Copy the items below verbatim, starting at the beginning and ending at the line containing "coord(802,197)".
start
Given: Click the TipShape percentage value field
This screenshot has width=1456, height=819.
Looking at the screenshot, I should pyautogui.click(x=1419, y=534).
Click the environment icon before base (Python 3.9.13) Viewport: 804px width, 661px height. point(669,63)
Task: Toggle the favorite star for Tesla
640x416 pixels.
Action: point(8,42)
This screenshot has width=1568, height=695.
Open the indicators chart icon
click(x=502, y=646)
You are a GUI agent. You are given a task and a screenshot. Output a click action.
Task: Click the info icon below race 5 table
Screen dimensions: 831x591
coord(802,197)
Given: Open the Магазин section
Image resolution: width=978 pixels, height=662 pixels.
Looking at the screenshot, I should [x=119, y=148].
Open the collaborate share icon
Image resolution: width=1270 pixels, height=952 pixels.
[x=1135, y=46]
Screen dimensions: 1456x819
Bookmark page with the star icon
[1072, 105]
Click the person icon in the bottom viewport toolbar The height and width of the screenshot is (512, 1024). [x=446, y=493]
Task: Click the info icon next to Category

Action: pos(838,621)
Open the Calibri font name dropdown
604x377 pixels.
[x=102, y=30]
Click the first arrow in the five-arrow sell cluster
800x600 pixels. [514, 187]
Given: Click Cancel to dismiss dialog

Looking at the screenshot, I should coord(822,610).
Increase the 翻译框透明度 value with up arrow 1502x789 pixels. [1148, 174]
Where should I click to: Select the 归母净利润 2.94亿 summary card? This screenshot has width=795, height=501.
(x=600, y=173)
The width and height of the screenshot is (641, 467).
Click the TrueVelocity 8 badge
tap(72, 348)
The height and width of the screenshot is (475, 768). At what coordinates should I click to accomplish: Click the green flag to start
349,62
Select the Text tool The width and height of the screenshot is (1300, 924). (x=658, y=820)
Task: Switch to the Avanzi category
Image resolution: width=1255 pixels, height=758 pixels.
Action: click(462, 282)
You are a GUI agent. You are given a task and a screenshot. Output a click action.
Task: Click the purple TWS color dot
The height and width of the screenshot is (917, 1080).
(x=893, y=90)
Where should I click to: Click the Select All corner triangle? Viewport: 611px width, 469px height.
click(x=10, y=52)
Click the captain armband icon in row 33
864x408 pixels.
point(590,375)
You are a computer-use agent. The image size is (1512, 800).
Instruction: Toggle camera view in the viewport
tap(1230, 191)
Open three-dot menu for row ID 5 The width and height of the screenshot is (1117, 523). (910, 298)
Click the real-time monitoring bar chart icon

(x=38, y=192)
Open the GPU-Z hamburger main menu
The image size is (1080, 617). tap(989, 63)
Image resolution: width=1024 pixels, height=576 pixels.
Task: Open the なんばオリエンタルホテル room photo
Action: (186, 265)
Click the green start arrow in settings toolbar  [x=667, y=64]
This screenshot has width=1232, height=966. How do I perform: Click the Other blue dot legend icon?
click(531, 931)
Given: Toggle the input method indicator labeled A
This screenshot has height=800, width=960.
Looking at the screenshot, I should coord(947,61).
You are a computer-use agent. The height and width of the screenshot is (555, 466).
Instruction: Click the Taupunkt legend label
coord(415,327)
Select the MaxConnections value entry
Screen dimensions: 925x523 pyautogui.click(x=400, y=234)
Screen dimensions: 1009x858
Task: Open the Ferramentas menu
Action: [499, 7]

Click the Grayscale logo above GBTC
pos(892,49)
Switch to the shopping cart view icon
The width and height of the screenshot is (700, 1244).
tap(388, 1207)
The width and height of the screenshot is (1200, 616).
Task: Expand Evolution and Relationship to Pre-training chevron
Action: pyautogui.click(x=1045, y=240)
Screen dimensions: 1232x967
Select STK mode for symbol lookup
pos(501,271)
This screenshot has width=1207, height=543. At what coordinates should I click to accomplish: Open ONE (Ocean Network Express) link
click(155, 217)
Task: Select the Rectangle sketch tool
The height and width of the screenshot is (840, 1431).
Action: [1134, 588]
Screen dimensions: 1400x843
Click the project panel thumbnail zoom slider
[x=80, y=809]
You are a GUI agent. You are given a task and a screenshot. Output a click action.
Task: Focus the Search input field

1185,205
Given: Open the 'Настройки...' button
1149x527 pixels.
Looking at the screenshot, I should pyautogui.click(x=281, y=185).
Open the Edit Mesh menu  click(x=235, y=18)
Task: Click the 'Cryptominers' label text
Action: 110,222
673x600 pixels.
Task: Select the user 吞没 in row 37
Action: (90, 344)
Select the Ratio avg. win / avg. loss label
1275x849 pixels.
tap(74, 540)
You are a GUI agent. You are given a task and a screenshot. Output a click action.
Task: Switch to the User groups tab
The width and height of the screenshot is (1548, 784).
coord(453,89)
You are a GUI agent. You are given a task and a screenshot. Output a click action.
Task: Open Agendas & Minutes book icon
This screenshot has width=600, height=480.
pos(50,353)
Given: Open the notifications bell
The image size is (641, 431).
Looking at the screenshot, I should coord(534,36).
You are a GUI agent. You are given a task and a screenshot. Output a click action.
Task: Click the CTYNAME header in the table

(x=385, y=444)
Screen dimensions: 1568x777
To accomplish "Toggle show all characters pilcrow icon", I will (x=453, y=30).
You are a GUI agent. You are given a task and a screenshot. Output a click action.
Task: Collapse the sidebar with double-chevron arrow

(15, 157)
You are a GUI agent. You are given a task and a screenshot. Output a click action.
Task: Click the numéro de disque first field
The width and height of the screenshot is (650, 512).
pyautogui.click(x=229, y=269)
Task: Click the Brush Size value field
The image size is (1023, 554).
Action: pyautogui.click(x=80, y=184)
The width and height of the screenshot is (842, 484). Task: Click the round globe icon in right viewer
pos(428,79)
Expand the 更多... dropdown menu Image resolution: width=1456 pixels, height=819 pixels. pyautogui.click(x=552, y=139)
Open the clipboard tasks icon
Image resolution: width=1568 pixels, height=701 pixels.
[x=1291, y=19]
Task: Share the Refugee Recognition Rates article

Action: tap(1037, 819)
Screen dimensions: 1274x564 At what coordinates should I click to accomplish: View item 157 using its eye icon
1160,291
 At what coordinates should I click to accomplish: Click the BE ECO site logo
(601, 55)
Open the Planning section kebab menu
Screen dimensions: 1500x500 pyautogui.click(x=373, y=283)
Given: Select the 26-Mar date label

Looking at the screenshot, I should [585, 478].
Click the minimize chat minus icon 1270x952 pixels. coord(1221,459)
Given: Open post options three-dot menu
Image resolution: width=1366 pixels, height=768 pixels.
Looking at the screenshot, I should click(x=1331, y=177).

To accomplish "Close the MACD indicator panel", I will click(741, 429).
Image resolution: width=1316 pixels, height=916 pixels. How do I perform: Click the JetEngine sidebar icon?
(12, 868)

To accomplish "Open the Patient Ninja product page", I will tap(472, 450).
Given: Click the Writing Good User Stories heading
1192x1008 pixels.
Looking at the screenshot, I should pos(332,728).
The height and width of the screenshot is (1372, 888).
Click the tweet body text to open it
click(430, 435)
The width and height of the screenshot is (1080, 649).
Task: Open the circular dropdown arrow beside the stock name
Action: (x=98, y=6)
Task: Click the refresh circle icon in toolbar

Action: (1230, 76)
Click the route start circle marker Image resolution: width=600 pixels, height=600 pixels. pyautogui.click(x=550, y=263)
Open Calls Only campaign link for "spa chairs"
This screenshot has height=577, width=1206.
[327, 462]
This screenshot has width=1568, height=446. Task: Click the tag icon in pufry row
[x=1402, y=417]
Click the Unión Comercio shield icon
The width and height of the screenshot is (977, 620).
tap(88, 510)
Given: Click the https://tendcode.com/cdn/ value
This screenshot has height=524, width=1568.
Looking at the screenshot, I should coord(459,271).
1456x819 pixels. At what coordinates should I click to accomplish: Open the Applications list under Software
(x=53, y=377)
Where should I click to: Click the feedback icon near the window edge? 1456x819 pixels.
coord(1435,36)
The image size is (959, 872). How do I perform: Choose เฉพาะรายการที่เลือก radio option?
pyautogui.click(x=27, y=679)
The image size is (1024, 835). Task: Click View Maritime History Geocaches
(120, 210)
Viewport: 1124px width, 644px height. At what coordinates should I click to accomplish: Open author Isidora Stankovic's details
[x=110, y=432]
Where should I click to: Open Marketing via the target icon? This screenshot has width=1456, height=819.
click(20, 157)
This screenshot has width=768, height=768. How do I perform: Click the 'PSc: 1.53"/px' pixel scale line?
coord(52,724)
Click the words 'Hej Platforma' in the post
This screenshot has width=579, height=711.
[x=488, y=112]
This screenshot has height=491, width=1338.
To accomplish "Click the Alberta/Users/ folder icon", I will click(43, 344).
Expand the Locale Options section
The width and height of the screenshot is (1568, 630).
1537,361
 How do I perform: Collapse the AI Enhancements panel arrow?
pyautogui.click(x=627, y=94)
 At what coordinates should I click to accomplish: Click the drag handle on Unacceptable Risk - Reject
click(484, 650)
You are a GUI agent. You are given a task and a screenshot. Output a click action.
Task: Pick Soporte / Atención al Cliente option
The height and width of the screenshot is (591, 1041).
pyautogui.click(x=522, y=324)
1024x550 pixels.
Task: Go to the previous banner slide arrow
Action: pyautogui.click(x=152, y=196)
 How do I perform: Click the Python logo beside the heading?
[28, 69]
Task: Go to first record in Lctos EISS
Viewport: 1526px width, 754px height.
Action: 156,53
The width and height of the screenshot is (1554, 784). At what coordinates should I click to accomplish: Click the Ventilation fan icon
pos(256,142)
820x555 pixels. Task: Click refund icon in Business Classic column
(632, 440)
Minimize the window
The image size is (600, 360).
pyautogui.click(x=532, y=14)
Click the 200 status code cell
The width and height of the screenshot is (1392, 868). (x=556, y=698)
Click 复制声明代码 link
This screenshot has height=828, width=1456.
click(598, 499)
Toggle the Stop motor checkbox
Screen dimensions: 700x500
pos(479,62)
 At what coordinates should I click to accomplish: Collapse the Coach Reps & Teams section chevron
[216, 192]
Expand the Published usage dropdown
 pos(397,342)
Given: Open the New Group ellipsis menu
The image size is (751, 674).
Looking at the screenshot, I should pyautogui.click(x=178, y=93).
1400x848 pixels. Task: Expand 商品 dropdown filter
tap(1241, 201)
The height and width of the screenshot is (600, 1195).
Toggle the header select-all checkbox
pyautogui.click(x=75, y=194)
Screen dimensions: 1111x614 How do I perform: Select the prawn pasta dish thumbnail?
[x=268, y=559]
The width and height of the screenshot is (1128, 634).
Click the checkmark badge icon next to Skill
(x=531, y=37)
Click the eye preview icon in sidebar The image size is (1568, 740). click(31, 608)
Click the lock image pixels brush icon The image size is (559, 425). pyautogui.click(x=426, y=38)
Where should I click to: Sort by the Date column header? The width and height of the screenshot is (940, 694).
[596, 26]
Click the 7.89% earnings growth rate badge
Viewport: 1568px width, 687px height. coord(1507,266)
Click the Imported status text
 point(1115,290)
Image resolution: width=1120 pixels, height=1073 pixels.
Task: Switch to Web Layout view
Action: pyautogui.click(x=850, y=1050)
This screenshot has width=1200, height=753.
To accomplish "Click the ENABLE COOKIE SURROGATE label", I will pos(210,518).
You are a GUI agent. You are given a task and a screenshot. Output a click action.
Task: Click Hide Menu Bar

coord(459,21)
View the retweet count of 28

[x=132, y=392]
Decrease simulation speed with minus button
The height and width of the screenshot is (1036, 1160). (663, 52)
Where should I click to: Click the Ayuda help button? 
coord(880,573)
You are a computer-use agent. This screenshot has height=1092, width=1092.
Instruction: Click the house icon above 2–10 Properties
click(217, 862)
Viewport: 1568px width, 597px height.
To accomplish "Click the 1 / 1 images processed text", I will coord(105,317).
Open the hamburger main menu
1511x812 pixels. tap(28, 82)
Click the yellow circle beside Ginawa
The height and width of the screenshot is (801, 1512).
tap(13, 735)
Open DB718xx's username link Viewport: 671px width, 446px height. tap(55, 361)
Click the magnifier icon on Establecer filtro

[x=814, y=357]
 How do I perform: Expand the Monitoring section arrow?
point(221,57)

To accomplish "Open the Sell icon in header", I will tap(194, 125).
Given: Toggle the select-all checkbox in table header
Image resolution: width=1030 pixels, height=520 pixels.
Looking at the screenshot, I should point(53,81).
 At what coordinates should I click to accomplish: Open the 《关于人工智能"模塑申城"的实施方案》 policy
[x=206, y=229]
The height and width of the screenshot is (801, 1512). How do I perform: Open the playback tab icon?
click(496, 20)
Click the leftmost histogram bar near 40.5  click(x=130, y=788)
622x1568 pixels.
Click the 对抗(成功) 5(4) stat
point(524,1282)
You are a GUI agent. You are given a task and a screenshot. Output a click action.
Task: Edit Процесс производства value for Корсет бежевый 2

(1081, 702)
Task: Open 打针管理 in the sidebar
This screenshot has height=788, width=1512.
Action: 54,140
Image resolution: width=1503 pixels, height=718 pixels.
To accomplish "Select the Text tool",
end
## Task answer:
Given: Click the TipShape percentage value field
This screenshot has width=1456, height=819.
Looking at the screenshot, I should pyautogui.click(x=1419, y=534).
Click the environment icon before base (Python 3.9.13) Viewport: 804px width, 661px height. point(669,63)
Task: Toggle the favorite star for Tesla
640x416 pixels.
Action: point(8,42)
This screenshot has width=1568, height=695.
Open the indicators chart icon
click(x=502, y=646)
You are a GUI agent. You are given a task and a screenshot. Output a click action.
Task: Click the info icon below race 5 table
Screen dimensions: 831x591
coord(802,197)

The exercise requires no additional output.